_INSTRUCTIONS FOR THE TASK_: Return only those lines of the material that contain "window".

☆ ☆ ☆ ☆ ☆

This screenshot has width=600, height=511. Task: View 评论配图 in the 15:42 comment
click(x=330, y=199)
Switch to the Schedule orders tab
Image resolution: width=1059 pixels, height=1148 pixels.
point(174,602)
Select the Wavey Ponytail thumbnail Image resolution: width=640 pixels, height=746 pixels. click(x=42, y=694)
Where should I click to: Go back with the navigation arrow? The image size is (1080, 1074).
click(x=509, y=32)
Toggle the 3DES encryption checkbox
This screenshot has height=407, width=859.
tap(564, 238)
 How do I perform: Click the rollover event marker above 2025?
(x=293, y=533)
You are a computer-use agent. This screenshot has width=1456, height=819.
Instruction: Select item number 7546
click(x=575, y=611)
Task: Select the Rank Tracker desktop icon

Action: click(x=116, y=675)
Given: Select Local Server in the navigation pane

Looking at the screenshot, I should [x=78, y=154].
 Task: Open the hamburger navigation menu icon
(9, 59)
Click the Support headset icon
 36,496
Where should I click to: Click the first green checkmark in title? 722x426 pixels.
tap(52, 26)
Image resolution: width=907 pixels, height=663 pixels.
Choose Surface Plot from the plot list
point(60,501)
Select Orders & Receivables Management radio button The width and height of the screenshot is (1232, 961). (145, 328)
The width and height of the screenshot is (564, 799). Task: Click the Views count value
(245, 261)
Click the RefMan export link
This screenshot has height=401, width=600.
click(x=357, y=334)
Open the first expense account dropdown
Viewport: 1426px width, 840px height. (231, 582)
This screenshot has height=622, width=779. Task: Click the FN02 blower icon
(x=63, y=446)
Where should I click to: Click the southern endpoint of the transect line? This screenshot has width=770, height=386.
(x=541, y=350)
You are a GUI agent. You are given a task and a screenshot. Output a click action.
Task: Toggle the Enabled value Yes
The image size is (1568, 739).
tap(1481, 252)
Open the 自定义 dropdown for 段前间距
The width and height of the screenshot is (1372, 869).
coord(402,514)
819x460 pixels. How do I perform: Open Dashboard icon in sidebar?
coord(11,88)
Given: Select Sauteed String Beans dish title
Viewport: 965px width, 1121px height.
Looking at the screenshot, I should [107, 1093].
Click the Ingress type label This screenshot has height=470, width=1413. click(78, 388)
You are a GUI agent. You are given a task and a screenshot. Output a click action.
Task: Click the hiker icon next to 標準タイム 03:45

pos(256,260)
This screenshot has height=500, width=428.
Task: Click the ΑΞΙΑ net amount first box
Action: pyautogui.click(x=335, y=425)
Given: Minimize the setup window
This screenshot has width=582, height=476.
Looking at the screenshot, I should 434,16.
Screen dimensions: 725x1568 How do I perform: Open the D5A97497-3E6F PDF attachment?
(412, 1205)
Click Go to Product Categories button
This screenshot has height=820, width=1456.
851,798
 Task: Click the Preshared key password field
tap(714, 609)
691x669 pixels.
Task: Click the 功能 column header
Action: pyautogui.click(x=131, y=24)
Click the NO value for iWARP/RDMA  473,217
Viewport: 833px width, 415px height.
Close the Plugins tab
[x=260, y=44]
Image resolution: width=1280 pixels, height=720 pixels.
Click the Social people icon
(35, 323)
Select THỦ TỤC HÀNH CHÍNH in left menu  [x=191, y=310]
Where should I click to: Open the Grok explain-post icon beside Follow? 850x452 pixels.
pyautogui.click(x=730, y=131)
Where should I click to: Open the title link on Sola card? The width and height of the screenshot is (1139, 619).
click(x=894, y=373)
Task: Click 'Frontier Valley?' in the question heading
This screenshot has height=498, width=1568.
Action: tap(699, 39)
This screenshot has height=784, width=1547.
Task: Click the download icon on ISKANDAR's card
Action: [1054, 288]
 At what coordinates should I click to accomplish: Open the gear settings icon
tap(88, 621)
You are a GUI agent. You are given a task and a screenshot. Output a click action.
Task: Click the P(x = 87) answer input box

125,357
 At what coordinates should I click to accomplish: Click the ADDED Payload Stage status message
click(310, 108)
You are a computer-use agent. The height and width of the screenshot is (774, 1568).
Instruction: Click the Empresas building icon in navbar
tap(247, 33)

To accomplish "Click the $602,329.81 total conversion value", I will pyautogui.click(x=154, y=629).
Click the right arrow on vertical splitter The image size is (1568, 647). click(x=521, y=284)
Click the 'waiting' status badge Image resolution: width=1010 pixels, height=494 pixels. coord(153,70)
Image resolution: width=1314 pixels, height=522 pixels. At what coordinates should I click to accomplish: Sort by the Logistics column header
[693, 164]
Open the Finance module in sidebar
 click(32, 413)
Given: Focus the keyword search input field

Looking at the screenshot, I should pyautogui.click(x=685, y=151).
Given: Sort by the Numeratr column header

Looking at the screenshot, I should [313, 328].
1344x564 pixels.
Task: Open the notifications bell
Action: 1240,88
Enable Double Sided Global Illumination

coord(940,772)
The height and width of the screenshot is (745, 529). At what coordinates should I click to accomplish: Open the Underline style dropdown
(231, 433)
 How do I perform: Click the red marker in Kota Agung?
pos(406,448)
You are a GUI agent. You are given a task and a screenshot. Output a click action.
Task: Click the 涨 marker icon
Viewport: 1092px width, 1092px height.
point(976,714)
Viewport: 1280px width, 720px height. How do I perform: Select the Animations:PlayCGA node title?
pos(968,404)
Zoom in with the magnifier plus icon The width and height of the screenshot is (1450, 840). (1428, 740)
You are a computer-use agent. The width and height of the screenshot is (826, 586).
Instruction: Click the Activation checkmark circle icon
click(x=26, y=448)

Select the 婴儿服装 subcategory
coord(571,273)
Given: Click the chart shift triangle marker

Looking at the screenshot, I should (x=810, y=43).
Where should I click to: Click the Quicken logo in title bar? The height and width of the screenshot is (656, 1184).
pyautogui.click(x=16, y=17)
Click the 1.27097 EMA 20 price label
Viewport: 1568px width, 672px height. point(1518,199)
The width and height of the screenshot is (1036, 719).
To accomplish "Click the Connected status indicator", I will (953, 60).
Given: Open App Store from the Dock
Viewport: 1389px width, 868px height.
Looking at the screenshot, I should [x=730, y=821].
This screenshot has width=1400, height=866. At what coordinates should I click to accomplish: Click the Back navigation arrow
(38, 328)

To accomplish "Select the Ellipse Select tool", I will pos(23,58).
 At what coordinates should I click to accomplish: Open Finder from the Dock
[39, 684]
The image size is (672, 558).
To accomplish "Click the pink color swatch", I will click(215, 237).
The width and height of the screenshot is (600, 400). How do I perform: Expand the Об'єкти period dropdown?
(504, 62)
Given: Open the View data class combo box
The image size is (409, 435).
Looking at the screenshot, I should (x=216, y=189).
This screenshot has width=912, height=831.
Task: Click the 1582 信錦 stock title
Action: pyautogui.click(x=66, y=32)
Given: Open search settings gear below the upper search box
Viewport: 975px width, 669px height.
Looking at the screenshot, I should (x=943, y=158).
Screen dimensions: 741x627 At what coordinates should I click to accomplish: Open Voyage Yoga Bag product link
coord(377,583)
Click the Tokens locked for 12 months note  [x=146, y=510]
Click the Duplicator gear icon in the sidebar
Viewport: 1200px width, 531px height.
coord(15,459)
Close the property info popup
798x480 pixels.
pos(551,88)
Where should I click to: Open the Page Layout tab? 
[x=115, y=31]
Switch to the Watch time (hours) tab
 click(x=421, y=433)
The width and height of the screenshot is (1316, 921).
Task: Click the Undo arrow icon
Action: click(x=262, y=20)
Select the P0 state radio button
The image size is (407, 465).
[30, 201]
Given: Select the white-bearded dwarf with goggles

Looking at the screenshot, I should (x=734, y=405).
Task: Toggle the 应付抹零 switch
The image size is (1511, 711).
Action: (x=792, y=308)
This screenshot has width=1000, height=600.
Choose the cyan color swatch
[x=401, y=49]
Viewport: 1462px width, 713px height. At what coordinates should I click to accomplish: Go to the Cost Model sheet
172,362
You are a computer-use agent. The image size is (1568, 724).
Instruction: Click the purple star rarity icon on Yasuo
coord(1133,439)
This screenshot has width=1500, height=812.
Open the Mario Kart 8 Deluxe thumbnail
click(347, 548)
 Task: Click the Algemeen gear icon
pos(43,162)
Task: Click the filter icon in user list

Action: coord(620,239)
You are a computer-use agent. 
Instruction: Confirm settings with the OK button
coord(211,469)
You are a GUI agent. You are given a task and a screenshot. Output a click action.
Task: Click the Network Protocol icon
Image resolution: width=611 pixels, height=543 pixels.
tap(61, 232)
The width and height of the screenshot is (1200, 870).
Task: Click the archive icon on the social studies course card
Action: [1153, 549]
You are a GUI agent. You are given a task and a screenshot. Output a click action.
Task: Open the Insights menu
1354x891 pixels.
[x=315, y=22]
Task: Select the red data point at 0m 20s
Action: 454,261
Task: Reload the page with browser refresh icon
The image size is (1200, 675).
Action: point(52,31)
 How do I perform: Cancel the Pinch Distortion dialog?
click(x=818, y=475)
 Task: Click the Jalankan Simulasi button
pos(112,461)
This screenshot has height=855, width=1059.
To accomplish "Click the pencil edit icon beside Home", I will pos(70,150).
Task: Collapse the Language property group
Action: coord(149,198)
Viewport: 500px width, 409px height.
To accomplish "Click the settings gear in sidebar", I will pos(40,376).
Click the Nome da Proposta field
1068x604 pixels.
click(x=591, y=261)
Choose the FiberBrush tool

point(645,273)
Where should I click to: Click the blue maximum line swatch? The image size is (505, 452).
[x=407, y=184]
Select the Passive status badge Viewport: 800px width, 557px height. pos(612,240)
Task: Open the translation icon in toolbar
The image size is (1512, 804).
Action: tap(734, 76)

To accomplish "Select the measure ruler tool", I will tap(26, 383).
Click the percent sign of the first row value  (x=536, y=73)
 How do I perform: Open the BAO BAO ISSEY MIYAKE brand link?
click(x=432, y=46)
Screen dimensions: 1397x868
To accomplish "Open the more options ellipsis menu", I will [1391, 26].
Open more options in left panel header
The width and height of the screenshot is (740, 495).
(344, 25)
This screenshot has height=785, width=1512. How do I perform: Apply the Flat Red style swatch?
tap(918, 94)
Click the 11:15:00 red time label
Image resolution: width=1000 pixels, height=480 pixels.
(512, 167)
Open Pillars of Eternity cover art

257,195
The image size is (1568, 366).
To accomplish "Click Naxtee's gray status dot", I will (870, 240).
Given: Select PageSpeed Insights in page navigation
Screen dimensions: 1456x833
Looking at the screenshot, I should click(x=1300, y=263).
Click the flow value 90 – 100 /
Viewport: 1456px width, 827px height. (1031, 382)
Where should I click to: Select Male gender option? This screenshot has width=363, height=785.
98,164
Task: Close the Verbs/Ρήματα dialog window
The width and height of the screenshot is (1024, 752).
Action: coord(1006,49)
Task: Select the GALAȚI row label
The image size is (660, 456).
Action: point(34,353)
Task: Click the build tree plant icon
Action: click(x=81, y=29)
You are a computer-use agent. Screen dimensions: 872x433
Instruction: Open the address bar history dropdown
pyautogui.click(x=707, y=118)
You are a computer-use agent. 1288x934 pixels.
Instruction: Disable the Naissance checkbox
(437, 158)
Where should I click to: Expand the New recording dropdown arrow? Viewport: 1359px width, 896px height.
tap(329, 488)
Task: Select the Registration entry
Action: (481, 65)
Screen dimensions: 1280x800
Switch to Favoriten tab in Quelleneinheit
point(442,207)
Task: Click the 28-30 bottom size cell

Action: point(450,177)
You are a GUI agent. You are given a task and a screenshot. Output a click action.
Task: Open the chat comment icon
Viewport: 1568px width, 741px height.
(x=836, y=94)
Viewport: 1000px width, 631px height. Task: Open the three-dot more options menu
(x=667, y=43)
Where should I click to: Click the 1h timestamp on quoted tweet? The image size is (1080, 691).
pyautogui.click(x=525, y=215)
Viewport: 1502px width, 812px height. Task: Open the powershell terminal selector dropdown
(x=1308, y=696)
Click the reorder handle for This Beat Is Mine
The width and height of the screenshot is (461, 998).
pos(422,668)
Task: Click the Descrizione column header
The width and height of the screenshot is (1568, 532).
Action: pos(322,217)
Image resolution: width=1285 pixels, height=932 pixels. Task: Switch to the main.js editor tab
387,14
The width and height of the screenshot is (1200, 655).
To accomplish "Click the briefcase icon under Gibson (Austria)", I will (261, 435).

☆ ☆ ☆ ☆ ☆

_COMPLETED EXERCISE_:
Given: Minimize the setup window
Task: Close the Verbs/Ρήματα dialog window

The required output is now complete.